Re: utf8 file corruption after transmission over email
On Fri, May 08, 2009 at 06:04:42PM -0500, Kyle Wheeler wrote:
> On Friday, May 8 at 03:00 PM, quoth Aaron S.:
> > I have a mystery that I'm trying to solve to no avail.
>
> Hopefully we can help!
>
> > I got a little sample XML (utf-8) encoded file that I'm trying to
> > send as attachment. When I attach it, mutt correctly identifies it:
> > [text/plain, 8bit, utf-8, 0.3K], since there are non-ASCII
> > characters, in this case there is only 1 such character.
>
> Well, actually, that's an incorrect identification. It's NOT a
> text/plain file, it's an xml file. According to RFC 3023, it should
> either be sent as application/xml or as text/xml.
>
> Now, that misidentification shouldn't cause the problem you're having,
> but correcting it *probably* will fix the problem. I bet that if you
> add the following to your ~/.mime.types file, the problem goes away:
>
> application/xml jff
>
> > After I send it, this attached file becomes currupt.
>
> I tried sending your file to myself, both with and without that line
> in my mime.types file, and the file didn't get corrupted either way.
>
> My guess is that this is ACTUALLY your mail server's fault (did you
> send it through an MSFT Exchange server maybe? They're really bad
> about this). Here's what I think happened: you have configured mutt to
> send things in 8-bit mode (i.e. $allow_8bit). Thus, when sending a
> utf-8 file attachment with an unusual character in it, mutt sent it
> completely unmodified, because that's supposed to be safe to do when
> sending in 8-bit mode. But some servers (and I've had this happen more
> often than not with Exchange servers) attempt to convert all messages
> into 7-bit form. Unfortunately, they're often very bad at it. I've had
> several messages corrupted by Exchange servers simply because they
> couldn't handle curly-quotes correctly. It's happened often enough
> that I finally just unset allow_8bit so that mutt would always take
> care of encoding my messages in a 7-bit safe manner, because mutt is
> so much better at it than they are.
>
> Anyway, does that help?
Hello,
Well, it was sent from @gmail to another @gmail
account.

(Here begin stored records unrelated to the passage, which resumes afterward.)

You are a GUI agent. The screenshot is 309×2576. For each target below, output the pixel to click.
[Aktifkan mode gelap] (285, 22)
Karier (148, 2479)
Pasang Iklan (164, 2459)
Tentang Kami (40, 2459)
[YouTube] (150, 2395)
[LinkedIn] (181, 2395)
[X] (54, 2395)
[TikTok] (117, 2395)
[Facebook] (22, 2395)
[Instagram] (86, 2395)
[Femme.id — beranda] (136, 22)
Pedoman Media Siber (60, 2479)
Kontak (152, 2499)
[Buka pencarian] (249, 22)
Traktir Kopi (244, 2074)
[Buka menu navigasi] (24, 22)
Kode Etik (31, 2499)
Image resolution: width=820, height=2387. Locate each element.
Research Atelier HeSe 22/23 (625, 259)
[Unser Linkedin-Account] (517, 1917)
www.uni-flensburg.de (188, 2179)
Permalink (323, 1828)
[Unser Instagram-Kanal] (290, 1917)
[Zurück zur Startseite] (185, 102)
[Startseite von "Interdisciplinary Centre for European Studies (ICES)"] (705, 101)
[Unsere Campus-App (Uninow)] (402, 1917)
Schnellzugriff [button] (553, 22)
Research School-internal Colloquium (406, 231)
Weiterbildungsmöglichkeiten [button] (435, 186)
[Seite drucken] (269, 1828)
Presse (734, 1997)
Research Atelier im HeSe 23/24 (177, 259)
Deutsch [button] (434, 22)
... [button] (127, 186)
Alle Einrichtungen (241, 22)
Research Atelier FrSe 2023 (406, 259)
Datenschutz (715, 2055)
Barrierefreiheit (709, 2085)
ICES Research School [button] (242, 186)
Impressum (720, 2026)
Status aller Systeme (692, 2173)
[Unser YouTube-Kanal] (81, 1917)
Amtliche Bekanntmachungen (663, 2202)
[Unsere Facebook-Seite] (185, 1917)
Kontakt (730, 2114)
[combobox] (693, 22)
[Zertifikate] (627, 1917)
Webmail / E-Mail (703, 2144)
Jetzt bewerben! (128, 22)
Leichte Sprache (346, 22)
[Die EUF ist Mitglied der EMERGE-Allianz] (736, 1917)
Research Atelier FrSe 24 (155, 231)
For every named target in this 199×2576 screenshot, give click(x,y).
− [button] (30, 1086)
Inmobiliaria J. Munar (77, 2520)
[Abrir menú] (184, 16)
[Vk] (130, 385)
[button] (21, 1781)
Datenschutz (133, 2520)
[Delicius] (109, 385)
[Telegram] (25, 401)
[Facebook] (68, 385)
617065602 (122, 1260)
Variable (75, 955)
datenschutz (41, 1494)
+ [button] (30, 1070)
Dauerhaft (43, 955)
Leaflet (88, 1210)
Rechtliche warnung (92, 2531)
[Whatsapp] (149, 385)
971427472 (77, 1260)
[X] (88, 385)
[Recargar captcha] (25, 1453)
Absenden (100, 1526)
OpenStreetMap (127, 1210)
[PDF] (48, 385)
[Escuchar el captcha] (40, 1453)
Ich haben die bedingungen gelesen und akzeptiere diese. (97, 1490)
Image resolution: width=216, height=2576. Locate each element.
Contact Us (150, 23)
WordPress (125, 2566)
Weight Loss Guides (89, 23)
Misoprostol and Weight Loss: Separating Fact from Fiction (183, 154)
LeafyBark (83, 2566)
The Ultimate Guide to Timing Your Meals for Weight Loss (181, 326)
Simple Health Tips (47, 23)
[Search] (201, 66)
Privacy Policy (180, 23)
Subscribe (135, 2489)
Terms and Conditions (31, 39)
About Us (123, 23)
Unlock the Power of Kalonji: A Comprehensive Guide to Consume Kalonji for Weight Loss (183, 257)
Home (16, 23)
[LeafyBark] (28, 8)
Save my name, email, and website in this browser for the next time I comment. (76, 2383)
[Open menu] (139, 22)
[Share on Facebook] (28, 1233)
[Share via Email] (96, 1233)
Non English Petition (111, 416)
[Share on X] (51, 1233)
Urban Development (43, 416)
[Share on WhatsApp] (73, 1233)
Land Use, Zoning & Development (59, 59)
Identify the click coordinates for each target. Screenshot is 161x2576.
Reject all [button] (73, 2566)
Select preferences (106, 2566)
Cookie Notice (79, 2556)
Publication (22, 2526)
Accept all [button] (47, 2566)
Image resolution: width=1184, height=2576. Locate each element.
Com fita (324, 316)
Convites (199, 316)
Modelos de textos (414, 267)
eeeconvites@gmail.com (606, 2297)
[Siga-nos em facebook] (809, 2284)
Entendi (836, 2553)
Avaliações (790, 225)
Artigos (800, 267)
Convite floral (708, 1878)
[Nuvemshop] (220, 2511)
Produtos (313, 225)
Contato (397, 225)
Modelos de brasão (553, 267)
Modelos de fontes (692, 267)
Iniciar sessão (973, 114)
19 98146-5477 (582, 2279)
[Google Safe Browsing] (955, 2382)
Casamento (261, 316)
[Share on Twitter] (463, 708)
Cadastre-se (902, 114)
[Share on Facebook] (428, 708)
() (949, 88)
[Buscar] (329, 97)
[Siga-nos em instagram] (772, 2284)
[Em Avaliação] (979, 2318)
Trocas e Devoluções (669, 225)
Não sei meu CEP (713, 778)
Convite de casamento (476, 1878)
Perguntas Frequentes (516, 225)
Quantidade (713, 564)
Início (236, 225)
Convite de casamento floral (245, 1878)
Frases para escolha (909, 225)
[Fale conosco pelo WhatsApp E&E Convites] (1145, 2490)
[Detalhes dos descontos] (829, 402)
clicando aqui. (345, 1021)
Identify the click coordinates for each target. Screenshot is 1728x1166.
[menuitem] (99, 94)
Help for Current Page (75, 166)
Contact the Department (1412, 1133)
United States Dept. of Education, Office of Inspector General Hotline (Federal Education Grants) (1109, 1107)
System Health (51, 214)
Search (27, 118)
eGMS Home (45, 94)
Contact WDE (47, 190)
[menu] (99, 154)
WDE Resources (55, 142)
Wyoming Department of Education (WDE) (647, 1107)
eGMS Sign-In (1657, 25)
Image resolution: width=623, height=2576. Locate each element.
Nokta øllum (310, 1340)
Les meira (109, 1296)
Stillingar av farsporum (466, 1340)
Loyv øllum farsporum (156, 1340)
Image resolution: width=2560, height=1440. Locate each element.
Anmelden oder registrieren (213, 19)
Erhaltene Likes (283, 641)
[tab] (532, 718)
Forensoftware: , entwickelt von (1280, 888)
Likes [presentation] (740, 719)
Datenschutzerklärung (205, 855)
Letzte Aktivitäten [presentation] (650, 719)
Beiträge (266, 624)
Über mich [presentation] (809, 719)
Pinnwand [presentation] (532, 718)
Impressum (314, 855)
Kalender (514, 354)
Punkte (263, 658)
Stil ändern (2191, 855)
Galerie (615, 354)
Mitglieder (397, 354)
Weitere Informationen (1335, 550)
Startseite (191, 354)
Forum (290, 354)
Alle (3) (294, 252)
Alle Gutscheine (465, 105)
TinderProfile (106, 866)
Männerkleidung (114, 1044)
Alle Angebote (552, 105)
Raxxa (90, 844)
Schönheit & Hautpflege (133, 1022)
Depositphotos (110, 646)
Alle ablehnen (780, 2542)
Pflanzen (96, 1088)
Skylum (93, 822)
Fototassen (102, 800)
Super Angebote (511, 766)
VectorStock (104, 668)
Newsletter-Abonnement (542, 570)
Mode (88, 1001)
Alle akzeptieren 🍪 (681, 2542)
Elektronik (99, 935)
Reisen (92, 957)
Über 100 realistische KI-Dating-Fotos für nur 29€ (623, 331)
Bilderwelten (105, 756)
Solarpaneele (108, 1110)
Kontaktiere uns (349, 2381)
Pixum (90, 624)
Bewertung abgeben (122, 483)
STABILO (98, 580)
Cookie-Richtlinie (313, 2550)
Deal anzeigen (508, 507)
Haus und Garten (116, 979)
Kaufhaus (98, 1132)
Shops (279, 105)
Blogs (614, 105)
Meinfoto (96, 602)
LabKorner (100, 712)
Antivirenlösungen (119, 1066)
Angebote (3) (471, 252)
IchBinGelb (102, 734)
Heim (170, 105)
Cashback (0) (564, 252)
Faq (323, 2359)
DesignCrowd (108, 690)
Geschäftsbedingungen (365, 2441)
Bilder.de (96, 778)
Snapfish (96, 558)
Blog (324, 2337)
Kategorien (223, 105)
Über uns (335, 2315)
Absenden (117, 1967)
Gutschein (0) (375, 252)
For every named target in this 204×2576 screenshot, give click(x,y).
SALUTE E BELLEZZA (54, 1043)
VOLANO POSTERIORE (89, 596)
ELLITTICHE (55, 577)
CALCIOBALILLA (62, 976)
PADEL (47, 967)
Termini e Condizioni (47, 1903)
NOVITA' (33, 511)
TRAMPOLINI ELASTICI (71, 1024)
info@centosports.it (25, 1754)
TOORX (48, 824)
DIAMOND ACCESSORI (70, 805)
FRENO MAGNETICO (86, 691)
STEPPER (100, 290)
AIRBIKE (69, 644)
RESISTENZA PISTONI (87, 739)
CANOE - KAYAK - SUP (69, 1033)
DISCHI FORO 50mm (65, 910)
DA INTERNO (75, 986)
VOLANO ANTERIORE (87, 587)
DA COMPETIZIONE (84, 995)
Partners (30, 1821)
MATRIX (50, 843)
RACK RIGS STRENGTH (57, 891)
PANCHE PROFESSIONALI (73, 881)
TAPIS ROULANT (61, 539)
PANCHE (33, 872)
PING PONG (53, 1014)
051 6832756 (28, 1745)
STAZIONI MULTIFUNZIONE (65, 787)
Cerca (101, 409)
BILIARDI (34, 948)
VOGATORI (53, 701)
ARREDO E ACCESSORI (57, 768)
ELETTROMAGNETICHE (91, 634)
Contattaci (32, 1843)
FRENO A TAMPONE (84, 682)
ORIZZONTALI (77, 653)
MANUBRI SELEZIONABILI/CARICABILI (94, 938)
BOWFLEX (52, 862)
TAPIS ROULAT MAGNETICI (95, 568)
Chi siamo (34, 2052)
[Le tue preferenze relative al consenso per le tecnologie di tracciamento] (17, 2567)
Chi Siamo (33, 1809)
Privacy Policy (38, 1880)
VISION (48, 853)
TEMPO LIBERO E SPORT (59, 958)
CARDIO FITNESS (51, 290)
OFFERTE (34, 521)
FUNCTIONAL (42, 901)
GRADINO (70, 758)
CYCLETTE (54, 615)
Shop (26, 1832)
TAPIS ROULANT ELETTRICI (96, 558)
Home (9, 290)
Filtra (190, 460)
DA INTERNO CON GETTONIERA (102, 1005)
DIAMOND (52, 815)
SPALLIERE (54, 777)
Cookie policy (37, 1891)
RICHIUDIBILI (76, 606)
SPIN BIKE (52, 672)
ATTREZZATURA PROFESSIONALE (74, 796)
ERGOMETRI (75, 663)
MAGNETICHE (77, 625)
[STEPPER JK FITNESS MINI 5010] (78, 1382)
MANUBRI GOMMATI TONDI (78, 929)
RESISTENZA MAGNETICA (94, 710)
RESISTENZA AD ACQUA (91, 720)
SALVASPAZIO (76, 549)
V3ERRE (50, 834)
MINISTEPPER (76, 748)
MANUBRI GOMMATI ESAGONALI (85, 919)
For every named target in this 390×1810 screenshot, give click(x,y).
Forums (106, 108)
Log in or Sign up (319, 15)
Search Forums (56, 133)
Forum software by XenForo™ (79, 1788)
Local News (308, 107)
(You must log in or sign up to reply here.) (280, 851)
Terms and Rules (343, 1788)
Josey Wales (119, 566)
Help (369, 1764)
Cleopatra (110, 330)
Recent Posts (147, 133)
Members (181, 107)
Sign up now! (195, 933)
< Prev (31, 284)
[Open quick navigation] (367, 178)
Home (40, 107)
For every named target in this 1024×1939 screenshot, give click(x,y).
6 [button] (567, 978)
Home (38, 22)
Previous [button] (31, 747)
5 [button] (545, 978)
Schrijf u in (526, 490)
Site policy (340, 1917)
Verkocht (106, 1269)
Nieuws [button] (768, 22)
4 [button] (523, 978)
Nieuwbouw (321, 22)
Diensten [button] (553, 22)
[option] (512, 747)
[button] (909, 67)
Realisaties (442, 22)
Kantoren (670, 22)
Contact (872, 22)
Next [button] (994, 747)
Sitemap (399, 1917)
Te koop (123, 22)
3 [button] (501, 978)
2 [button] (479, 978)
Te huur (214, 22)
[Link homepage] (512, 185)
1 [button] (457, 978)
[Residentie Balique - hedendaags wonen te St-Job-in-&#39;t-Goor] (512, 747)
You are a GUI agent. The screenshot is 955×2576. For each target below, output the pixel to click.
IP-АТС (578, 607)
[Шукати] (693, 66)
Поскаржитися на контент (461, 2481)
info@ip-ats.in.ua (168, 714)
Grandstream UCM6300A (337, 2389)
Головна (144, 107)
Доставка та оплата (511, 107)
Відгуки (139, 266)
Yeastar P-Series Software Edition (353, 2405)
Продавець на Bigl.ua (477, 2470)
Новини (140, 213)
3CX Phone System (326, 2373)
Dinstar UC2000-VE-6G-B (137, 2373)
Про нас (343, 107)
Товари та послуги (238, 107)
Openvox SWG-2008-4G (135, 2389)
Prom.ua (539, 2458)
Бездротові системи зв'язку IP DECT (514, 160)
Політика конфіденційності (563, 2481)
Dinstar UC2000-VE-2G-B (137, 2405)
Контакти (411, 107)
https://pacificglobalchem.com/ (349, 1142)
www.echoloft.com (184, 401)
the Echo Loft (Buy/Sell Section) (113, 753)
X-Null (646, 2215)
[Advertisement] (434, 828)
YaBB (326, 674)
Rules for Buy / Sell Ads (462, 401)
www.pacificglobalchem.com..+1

I have no idea what they run there at google. I thought about
adding that to mime.types and it does work.
What bothers me is that now I have to pay much closer attention as to
when I'm attaching strange files.
I'm gonna have to think of a way to intercept whatever mutt is sending
out to make sure it's not mutt that messes up this 3byte UTF-8
character.
In any case, thanks for your pointers.